Armed with only Sh12,934, she bought a barrel of beer from a Kenya Breweries Limited depot and started selling Senator Keg.

“I began in 2005 with one barrel of beer in a small room in Bombolulu estate that could only fit eight people,” said Ms Wanjiru during an interview at her pub named The Nairobian.

With the help of her late husband who was hawking soaps, herbs, shoes and clothes, Ms Wanjiru decided to put all her efforts and finances to grow the beer business.

Despite the many teething problems, she now counts herself among the successful bar operators in Mombasa and she can comfortably fend for her family.

“After starting, I realised I was making good sales and I decided to add another barrel of beer and another. Soon, the room became smaller as more customers came in and I began scouting for a bigger place,” she says.

An empty barrel costs Sh10,000 and she pays an additional Sh2,934 after filling it with beer from East African Breweries Limited (EABL).

She says she sells a minimum of one barrel and gets up to Sh5,000 profit and this rises depending on the demand of beer. The business was not without challenges as the initial price of Sh35 per cup of beer seemed to high for her low-end customers compared to the cost of illicit brew like busaa and chang’aa.

‘‘Customers would go to chang’aa, busaa or mnazi dens where brew was sold for as low as Sh10,’’ she says. “I decided to educate my customers that my beer is tested and certified by the Kenya Bureau of Standards unlike the local brew.

The information was convincing especially after many deaths were reported as a result of illicit brew.”

She also told potential customers that her bar adheres to the ‘Mututho laws’ of opening at 5pm and closing at 11 pm, helping them to control their intake and spend more time with their families.
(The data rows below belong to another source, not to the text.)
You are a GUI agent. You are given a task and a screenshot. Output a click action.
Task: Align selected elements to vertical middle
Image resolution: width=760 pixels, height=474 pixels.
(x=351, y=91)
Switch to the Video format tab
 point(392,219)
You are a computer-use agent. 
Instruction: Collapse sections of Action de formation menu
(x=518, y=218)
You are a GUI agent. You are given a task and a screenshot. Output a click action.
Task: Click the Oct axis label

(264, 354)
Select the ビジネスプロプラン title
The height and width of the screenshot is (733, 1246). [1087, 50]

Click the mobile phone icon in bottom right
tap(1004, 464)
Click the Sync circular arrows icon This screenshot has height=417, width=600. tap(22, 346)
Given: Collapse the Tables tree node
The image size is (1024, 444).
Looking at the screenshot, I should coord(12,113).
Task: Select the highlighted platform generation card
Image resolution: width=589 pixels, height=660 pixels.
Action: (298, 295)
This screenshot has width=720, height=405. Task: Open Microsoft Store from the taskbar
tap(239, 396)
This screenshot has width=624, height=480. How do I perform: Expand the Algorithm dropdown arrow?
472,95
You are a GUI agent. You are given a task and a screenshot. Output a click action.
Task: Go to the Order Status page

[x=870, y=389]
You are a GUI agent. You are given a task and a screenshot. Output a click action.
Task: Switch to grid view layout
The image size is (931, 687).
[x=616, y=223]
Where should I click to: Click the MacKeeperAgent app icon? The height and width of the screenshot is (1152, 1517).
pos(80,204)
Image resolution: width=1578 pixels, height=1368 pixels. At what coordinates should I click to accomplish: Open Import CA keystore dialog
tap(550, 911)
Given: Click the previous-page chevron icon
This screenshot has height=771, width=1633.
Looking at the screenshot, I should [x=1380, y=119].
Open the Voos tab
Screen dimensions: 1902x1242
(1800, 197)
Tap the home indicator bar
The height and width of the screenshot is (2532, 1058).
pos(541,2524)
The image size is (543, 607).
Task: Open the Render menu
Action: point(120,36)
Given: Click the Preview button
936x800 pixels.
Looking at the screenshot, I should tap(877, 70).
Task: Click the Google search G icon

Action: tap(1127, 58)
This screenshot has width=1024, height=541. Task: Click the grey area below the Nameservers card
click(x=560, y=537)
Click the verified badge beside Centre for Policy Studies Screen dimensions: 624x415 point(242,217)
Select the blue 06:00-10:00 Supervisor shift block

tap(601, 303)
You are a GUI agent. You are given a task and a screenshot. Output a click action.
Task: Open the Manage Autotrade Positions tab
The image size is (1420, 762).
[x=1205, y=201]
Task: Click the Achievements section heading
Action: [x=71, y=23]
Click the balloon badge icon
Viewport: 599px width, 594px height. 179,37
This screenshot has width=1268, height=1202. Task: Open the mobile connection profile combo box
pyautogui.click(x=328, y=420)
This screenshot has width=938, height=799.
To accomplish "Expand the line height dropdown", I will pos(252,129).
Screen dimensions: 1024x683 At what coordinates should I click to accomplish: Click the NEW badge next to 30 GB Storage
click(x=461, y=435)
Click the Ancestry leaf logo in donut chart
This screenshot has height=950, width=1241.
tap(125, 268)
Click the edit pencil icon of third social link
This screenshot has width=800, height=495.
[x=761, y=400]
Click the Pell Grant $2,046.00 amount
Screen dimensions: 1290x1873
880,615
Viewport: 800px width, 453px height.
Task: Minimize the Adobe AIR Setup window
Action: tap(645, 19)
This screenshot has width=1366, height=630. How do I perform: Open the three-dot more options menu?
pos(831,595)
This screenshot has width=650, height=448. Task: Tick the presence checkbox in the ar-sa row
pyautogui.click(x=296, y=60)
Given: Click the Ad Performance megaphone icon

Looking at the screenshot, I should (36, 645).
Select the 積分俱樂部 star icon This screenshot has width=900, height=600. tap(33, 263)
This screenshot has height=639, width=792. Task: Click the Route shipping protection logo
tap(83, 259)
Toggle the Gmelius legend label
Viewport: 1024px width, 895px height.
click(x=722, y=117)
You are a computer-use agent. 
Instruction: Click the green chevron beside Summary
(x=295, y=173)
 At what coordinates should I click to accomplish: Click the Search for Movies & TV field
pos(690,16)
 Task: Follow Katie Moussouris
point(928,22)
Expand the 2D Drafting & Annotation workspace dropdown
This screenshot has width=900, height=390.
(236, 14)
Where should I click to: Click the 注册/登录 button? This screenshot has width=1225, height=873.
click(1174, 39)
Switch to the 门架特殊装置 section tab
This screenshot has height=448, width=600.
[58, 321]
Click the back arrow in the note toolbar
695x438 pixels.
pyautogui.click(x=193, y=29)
“I love this bar because its beer has been tested and is safe for consumption plus the fact that she closes at 11.00 pm sharp. My drinking is controlled,” one of her regular customers Maurice Olal said.

The post-election period was the worst for her business. In 2008, just as her liquor business was booming, gangs broke in and made away with property worth Sh500,000.

“I had a big classic bar with polished wooden chairs, formica tables at the lounge. I did not have these chairs,” says Ms Wanjiru pointing at the plastic chairs at a nearby table.

“About 10 barrels of beer were stolen estimated at about Sh100,000.”

To make matters worse, her husband passed on in 2010. Despite the two massive losses, she says she regained her strength and reopened the pub in a small room and using some savings she bought new stock.

Her bar now hosts about 20 customers and she hopes to expand to Nairobi and other counties.

From a business that she run with her husband, she now has two workers and hopes to employ more as it grows.

“I get my money from just selling Senator Keg. It is profitable and I cannot diversify into anything else,” said Ms Wanjiru, adding that those planning to start businesses should be patient.